Dataset rows:
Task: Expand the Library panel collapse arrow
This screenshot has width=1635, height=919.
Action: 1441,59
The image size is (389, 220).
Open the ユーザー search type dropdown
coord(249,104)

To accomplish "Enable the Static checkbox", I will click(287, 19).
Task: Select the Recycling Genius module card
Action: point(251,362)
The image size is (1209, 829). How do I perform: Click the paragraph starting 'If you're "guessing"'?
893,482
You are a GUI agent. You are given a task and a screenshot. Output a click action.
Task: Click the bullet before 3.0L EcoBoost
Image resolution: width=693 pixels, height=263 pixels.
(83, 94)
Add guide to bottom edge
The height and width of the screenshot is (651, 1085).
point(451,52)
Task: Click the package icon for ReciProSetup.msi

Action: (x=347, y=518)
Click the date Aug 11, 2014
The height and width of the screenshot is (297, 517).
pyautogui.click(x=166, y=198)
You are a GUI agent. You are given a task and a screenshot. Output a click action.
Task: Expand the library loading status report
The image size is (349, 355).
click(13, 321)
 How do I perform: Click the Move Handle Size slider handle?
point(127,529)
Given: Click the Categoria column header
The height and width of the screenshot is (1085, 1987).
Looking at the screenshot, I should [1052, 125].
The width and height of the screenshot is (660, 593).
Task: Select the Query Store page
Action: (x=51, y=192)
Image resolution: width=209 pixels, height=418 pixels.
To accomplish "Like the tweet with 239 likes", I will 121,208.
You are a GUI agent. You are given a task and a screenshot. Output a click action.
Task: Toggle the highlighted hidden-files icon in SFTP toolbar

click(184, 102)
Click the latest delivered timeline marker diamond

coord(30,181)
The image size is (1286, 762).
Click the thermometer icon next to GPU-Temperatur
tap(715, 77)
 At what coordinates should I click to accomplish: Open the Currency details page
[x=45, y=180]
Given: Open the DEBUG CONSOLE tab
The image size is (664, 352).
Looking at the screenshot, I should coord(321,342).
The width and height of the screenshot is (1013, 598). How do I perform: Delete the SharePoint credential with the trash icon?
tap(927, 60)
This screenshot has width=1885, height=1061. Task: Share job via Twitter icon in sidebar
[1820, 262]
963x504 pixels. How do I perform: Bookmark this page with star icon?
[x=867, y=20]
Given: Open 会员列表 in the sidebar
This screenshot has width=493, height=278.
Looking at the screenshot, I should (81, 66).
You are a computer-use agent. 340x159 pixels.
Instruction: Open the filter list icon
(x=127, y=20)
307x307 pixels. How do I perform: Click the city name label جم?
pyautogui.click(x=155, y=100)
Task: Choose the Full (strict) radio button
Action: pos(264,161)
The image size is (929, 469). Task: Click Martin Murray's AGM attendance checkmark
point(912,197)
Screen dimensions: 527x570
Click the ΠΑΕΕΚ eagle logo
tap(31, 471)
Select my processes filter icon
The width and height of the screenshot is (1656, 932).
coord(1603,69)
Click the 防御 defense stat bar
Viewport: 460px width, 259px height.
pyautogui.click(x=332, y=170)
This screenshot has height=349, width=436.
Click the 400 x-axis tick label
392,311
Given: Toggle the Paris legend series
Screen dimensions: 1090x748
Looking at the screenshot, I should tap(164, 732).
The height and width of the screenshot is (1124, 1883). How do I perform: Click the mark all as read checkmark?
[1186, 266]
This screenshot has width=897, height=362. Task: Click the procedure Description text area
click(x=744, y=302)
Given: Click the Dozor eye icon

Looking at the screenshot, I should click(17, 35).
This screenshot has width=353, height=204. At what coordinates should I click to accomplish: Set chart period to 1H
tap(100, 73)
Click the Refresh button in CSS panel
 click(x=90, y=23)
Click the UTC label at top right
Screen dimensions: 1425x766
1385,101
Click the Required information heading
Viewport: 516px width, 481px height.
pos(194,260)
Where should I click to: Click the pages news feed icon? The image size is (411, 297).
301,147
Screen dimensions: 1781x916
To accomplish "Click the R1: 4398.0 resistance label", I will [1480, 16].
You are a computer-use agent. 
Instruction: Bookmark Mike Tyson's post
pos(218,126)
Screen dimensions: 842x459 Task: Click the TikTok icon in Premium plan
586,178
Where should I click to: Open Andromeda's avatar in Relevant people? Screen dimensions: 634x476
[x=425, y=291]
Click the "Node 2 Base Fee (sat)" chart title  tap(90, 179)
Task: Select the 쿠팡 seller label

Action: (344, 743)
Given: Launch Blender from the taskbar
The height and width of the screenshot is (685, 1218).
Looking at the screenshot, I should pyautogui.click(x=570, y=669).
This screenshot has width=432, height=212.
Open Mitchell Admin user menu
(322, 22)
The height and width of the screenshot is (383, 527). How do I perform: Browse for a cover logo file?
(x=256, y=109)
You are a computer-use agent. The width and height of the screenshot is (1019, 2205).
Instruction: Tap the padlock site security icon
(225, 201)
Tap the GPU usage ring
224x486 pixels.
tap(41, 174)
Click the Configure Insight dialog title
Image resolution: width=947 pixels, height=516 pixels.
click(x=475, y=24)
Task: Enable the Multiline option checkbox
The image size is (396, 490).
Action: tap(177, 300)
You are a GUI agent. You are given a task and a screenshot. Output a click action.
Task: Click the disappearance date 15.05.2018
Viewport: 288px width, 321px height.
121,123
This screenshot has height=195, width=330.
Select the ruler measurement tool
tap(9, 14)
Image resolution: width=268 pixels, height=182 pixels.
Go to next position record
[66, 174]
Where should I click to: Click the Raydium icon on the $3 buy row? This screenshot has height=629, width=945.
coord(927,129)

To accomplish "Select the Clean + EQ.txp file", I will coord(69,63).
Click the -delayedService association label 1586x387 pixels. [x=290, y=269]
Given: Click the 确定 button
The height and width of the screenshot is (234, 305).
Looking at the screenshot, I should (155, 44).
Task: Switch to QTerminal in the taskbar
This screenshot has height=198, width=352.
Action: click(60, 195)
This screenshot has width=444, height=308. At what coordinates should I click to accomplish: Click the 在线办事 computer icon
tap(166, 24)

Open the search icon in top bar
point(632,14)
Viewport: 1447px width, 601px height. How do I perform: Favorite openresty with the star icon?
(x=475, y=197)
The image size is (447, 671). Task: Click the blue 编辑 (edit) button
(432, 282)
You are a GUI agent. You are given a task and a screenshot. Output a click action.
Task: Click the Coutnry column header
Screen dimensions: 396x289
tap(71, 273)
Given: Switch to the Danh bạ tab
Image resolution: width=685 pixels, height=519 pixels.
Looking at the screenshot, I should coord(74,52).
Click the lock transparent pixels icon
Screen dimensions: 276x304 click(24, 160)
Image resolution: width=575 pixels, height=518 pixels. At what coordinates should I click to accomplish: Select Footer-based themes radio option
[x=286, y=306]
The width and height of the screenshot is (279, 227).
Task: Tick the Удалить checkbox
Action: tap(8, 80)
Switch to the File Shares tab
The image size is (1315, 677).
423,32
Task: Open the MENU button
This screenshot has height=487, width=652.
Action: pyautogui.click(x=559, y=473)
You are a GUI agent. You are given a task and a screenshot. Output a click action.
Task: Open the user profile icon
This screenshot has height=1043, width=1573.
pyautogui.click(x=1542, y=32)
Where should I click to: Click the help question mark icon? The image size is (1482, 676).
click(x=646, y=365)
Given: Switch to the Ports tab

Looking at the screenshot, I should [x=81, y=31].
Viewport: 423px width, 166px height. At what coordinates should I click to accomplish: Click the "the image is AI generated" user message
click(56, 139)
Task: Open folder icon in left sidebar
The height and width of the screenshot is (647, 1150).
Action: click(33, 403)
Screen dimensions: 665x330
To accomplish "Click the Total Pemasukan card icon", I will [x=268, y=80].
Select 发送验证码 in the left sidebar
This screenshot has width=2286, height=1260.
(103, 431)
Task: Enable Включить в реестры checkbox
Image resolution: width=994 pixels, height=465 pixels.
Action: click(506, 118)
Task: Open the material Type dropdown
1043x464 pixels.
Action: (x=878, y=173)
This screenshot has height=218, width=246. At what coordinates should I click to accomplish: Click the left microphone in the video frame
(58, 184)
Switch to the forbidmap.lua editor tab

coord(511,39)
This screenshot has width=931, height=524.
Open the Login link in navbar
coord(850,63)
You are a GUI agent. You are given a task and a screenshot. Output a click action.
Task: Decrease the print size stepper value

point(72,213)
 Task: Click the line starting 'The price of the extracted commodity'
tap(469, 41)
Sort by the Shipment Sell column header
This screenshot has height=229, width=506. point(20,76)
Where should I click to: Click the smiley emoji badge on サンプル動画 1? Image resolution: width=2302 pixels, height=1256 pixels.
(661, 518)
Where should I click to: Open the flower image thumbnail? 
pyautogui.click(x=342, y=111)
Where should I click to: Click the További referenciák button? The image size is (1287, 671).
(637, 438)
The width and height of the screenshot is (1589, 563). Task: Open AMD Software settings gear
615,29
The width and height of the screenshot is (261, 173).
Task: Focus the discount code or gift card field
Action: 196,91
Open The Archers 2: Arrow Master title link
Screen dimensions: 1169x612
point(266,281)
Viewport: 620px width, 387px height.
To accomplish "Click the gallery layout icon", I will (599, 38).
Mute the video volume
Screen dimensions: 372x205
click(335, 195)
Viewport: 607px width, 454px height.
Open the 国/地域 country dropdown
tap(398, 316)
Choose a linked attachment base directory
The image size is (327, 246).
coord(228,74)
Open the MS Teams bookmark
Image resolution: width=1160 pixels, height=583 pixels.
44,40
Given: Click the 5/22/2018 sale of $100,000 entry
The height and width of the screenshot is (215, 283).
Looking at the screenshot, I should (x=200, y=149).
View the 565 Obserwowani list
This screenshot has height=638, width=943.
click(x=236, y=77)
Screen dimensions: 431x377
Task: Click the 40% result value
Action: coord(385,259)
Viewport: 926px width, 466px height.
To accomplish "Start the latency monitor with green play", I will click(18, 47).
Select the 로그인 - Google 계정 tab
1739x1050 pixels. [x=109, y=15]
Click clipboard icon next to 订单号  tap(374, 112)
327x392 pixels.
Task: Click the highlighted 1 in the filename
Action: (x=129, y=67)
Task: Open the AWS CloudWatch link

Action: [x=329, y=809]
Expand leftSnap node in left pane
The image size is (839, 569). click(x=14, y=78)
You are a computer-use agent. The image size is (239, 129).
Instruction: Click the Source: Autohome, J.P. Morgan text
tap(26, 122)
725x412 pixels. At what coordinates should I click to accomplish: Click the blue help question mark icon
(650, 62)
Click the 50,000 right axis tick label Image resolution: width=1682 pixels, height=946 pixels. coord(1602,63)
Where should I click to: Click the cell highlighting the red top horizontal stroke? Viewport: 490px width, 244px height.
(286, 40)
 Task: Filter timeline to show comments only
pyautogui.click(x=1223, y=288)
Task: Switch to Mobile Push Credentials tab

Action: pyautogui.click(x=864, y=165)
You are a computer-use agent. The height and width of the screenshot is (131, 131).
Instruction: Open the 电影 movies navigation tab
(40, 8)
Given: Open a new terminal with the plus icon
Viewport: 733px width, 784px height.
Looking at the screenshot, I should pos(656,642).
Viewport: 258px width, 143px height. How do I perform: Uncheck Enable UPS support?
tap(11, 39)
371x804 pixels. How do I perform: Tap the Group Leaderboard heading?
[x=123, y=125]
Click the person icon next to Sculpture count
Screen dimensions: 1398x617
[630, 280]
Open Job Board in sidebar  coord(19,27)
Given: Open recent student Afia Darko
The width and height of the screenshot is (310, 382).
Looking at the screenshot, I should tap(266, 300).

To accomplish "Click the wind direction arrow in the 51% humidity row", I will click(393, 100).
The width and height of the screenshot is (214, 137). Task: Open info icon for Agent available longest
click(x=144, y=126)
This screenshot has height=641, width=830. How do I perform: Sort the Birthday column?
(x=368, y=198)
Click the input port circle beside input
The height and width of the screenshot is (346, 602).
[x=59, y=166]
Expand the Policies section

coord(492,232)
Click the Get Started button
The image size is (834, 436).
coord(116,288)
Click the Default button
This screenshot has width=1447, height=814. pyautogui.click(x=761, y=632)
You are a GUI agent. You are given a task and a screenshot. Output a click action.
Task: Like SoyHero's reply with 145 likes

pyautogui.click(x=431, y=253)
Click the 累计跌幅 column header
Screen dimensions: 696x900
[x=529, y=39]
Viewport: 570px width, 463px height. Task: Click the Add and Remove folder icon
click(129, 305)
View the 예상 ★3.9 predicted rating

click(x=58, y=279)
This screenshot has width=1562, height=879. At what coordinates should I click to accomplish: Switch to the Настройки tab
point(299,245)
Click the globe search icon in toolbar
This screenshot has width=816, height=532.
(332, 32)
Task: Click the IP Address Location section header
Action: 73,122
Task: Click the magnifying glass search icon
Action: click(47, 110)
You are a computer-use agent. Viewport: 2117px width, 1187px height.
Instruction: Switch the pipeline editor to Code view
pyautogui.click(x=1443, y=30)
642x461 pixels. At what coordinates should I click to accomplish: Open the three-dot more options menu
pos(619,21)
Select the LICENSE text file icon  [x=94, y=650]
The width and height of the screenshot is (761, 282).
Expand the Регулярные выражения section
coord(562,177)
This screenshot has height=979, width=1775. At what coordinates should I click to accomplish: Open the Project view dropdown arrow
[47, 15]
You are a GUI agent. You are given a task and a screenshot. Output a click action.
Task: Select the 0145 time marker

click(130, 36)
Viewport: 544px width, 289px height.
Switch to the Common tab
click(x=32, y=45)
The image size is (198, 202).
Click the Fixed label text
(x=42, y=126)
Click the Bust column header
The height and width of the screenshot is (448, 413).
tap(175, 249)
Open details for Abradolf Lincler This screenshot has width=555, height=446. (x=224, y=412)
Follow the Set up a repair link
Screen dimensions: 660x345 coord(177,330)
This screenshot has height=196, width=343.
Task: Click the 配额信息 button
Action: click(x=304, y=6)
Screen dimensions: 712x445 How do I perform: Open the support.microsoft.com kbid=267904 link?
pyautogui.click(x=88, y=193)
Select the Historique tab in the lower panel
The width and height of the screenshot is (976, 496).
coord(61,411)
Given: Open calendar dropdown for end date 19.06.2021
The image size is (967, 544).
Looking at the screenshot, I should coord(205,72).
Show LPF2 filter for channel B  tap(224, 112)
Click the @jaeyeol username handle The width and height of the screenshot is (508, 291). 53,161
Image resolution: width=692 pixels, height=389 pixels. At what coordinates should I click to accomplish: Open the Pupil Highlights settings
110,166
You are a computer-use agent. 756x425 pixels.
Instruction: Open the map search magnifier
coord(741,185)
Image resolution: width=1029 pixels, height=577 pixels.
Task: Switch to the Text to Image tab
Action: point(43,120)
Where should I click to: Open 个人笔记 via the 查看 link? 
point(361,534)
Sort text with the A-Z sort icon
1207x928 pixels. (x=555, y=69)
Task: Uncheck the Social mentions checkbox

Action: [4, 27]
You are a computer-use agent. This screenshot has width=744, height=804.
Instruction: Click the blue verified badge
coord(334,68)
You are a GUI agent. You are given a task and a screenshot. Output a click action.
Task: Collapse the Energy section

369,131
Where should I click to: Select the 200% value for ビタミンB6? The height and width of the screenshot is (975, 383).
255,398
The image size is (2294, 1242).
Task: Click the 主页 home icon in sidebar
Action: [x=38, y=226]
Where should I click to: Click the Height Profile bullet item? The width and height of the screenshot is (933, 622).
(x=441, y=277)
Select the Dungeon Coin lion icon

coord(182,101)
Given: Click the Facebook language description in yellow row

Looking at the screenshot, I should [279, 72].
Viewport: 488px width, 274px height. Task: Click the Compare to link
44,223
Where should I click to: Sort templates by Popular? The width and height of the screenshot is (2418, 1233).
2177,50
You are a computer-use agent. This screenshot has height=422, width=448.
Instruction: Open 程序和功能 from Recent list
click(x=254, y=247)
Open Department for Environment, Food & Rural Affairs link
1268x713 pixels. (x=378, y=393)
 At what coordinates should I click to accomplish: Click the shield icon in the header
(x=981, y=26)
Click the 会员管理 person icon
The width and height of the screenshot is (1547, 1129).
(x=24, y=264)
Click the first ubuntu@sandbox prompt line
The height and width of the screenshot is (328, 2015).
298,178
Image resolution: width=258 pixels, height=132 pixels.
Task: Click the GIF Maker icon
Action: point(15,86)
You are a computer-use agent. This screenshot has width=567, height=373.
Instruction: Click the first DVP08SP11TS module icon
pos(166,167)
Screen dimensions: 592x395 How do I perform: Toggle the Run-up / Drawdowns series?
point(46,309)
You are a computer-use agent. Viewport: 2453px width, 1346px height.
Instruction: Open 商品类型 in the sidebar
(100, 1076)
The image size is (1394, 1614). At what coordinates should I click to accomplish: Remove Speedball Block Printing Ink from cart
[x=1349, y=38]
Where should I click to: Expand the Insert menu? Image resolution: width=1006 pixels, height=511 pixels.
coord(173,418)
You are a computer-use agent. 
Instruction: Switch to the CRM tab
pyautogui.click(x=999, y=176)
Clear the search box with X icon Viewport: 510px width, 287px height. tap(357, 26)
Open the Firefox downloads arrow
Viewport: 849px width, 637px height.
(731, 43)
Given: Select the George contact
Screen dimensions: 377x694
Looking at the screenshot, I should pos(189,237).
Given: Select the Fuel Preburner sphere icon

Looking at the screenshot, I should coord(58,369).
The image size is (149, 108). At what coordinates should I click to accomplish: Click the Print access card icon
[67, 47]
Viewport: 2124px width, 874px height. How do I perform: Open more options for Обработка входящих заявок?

Goal of the exercise: Update the data from its first line through the line containing "pyautogui.click(x=166, y=198)", changing "Library panel" to "Layers panel" and leaving everything else as it is.

Exercise output:
Task: Expand the Layers panel collapse arrow
This screenshot has width=1635, height=919.
Action: 1441,59
The image size is (389, 220).
Open the ユーザー search type dropdown
coord(249,104)

To accomplish "Enable the Static checkbox", I will click(287, 19).
Task: Select the Recycling Genius module card
Action: point(251,362)
The image size is (1209, 829). How do I perform: Click the paragraph starting 'If you're "guessing"'?
893,482
You are a GUI agent. You are given a task and a screenshot. Output a click action.
Task: Click the bullet before 3.0L EcoBoost
Image resolution: width=693 pixels, height=263 pixels.
(83, 94)
Add guide to bottom edge
The height and width of the screenshot is (651, 1085).
point(451,52)
Task: Click the package icon for ReciProSetup.msi

Action: (x=347, y=518)
Click the date Aug 11, 2014
The height and width of the screenshot is (297, 517).
pyautogui.click(x=166, y=198)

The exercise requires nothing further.